Start of Material provided

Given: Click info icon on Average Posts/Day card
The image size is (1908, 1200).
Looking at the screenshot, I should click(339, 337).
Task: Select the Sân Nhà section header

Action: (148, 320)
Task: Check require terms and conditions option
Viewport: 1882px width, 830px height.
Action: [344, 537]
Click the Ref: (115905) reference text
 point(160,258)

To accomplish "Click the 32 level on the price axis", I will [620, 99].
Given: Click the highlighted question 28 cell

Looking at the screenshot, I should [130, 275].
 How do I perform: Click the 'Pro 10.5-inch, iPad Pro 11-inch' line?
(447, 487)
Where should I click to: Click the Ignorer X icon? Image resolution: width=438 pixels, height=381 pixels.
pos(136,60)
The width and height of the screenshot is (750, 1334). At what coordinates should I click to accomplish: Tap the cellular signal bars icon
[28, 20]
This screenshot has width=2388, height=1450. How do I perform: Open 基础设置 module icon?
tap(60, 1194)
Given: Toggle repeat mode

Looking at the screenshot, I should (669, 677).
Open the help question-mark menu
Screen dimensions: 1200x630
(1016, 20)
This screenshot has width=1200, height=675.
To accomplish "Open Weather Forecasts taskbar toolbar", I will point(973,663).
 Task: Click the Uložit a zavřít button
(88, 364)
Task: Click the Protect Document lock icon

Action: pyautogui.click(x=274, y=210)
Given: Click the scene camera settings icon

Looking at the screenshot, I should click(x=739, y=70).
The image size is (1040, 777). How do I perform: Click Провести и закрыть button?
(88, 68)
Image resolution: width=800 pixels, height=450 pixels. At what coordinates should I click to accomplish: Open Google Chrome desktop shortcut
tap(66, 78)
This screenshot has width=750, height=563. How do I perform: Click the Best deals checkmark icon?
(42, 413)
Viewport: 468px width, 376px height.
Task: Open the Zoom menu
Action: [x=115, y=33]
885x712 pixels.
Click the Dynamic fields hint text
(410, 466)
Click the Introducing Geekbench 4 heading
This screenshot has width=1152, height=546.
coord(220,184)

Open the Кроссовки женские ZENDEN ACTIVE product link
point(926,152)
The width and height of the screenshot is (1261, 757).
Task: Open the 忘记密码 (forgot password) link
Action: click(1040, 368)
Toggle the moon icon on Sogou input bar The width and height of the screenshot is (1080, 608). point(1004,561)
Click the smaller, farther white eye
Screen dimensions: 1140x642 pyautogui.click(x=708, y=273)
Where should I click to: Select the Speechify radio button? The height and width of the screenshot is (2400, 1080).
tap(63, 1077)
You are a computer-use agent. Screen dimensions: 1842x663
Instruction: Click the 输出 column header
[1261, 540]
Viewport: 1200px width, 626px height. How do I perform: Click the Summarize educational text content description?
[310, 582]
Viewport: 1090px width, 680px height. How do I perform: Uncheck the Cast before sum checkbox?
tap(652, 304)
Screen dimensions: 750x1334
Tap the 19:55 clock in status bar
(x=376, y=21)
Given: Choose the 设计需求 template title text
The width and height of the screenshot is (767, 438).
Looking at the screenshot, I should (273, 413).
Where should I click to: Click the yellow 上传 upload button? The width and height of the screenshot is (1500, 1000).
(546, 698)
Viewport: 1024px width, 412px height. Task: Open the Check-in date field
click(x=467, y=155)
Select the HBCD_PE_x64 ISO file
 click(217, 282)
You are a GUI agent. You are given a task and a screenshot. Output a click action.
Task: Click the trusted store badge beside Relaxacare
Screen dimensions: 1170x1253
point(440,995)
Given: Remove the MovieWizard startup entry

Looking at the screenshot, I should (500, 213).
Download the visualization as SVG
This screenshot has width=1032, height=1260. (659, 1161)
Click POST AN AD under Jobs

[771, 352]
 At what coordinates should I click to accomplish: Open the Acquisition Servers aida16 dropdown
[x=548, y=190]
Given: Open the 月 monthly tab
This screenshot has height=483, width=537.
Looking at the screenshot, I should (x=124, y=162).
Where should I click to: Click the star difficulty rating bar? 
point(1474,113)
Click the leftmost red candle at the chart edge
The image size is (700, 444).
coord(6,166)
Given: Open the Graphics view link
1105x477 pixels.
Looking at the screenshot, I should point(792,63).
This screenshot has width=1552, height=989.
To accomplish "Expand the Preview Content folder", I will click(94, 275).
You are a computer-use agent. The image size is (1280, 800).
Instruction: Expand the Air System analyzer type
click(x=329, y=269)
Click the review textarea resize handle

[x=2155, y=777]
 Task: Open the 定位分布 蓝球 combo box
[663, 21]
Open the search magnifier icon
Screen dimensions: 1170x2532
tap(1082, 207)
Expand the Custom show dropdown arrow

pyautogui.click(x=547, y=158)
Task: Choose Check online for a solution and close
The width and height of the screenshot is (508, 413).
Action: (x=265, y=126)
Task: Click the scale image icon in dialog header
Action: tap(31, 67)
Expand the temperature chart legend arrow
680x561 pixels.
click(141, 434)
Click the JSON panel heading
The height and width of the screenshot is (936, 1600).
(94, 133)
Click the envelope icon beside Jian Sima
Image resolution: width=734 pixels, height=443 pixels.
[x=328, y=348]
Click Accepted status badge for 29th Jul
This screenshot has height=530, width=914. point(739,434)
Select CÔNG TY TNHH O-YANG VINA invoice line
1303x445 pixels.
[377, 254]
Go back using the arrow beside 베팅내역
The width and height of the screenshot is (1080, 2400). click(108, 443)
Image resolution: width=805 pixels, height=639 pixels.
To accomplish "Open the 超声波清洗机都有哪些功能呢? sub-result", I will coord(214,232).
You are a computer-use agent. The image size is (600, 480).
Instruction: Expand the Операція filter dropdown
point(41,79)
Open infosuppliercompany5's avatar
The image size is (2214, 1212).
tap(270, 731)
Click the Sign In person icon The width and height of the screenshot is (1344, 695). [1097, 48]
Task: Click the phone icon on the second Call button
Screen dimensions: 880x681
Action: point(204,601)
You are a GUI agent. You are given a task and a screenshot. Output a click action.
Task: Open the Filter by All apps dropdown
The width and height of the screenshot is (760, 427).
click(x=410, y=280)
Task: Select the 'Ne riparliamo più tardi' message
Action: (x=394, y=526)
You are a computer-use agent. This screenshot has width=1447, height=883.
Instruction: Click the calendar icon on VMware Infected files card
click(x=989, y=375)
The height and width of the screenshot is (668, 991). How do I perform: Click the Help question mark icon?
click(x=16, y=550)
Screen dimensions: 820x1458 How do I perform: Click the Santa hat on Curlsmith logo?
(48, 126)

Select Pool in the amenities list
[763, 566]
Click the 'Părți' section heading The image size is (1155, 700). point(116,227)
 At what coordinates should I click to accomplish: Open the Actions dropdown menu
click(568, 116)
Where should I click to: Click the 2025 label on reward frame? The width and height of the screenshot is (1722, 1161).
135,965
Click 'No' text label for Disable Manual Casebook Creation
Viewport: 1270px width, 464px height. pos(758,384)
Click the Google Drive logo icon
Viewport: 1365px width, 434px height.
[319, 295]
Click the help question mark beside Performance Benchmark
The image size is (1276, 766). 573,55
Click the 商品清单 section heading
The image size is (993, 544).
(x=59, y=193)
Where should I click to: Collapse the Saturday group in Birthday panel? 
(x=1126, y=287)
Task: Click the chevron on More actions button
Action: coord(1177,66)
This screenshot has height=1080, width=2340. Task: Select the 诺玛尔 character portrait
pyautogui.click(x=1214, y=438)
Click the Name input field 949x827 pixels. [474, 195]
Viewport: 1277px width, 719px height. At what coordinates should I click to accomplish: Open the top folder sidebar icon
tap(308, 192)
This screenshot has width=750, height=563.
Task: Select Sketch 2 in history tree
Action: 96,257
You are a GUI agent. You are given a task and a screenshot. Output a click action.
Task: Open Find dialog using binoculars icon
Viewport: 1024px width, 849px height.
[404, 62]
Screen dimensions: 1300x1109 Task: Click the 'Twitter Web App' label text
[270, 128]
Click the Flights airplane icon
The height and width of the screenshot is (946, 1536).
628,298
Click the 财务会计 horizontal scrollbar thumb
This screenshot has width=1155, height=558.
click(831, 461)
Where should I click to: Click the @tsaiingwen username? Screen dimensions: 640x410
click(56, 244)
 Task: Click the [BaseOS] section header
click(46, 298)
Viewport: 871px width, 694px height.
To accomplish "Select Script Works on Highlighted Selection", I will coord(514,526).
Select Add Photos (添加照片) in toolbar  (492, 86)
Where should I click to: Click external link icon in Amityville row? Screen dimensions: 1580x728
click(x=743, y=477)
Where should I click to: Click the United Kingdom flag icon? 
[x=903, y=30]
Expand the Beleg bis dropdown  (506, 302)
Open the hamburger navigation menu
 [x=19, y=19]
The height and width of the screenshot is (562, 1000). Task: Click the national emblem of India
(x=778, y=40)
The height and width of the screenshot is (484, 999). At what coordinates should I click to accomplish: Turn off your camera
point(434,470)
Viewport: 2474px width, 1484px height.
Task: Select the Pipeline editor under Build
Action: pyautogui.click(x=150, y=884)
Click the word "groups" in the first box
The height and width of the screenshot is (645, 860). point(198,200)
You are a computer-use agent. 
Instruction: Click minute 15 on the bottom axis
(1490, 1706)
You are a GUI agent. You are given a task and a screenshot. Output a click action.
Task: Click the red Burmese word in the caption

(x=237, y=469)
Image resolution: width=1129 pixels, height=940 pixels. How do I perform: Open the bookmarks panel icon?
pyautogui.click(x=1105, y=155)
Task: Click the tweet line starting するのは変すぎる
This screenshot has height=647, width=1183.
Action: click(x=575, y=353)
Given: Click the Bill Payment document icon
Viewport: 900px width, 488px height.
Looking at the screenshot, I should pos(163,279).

End of Material provided

▸ **Requirement**
Take the lines above from the first through the one containing "Open the help question-mark menu" and reproduce them exactly; include nothing else.

▸ **Solution to the exercise**
Given: Click info icon on Average Posts/Day card
The image size is (1908, 1200).
Looking at the screenshot, I should click(339, 337).
Task: Select the Sân Nhà section header

Action: (148, 320)
Task: Check require terms and conditions option
Viewport: 1882px width, 830px height.
Action: [344, 537]
Click the Ref: (115905) reference text
 point(160,258)

To accomplish "Click the 32 level on the price axis", I will [620, 99].
Given: Click the highlighted question 28 cell

Looking at the screenshot, I should [130, 275].
 How do I perform: Click the 'Pro 10.5-inch, iPad Pro 11-inch' line?
(447, 487)
Where should I click to: Click the Ignorer X icon? Image resolution: width=438 pixels, height=381 pixels.
pos(136,60)
The width and height of the screenshot is (750, 1334). At what coordinates should I click to accomplish: Tap the cellular signal bars icon
[28, 20]
This screenshot has width=2388, height=1450. How do I perform: Open 基础设置 module icon?
tap(60, 1194)
Given: Toggle repeat mode

Looking at the screenshot, I should (669, 677).
Open the help question-mark menu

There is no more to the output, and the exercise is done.